There are two things you should consider and try to avoid:

  1. Writting non sRGB colors to RGB(A)8 images will cause them to lose accuracy
  2. The sRGB conversion you posted is an approximation and so converting back and forth between linear and sRGB will add errors

i guess i slowly get the idea…
so my setup should be like this?

  • load textures using assetManager, with gammaCorrection turned off.

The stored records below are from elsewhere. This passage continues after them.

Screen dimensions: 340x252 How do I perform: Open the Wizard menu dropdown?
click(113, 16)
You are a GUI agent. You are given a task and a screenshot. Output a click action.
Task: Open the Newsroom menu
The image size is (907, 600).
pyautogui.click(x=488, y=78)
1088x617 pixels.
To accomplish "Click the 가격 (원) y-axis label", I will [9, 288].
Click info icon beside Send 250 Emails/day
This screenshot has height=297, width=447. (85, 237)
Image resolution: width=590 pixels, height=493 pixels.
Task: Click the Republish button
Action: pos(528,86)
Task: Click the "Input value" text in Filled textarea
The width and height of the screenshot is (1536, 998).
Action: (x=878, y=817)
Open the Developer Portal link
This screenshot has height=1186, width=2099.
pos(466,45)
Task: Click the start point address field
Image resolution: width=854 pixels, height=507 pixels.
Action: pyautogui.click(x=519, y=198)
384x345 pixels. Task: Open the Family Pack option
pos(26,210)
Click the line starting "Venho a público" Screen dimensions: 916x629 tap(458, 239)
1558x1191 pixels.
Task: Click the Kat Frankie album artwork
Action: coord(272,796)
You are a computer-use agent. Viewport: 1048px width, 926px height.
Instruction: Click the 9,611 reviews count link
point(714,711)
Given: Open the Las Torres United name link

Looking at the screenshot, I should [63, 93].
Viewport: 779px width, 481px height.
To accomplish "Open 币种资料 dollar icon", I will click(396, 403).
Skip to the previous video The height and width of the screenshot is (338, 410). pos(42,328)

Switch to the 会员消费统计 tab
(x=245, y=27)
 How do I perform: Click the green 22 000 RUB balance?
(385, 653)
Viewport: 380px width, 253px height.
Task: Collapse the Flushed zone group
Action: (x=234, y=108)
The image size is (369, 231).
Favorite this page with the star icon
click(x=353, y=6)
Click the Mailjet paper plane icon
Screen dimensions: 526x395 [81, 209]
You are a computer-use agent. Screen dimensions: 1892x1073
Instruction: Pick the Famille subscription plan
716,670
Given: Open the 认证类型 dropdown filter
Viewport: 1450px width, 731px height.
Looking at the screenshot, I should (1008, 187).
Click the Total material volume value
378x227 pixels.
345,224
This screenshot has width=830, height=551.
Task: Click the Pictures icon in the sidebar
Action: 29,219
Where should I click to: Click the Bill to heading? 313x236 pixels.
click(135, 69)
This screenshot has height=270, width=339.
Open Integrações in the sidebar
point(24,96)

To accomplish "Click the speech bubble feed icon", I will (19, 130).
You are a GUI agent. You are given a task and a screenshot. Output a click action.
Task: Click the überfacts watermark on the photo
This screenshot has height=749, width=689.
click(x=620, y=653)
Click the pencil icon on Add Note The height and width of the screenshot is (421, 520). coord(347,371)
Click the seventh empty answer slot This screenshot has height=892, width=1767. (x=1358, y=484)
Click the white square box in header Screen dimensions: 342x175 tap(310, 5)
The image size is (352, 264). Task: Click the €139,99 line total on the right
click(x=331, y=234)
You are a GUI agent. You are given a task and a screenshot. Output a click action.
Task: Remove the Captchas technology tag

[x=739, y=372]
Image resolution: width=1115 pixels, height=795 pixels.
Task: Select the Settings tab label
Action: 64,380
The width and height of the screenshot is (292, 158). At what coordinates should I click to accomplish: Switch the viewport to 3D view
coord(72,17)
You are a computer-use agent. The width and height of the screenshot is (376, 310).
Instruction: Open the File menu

Since i can consider every image painted to be in sRGB i need to first convert the loaded textures to linear color space
  • then i can do my custom mipmapping (based on MipMapGenerator.generateMipMaps() just slightly adjusted to handle alpha differently)
  • then i can bind these linear color space mip mapped textures to my shaders
  • in the shaders i read colors like texture(m_Texture, texCoords) without any conversion since they are in linear color space already
  • i can safely do any calculations in the shader
  • then output my final color like outColor = pow(calculatedColor, vec4(1.0/m_GammaValue)); and additionally set renderer.setLinearizeSrgbImages(true); ? not sure i get this one
  • then i have postprocessing filters like a fog shader or a custom tonemapfilter
  • those get the sRGB colorspace values from the texture and i need to manually convert them to linear space before interpolating colors or other calculations, then converting back to sRGB when outputting and have to live with the fact that they lose some accuracy?

renderer.setLinearizeSrgbImages(true)
tells jme to use the sRGB formats so that opengl can do the linearization for you.
From the javadoc

  /**
      * If enabled, all {@link Image images} with the {@link Image#setColorSpace(com.jme3.texture.image.ColorSpace) sRGB flag}
      * set shall undergo an sRGB to linear RGB color conversion when read by a shader.
      *
  • those get the sRGB colorspace values from the texture and i need to manually convert them to linear space before interpolating colors or other calculations, then converting back to sRGB when outputting and have to live with the fact that they lose some accuracy?

You don’t have to manually convert them to linear if you use setLinearizeSrgbImages(true).
If your render pass and filters use formats that have enough accuracy eg RGB16, you don’t need to convert back and forth between linear and srgb for each pass and you can have only the last pass doing the linear → sRGB conversion.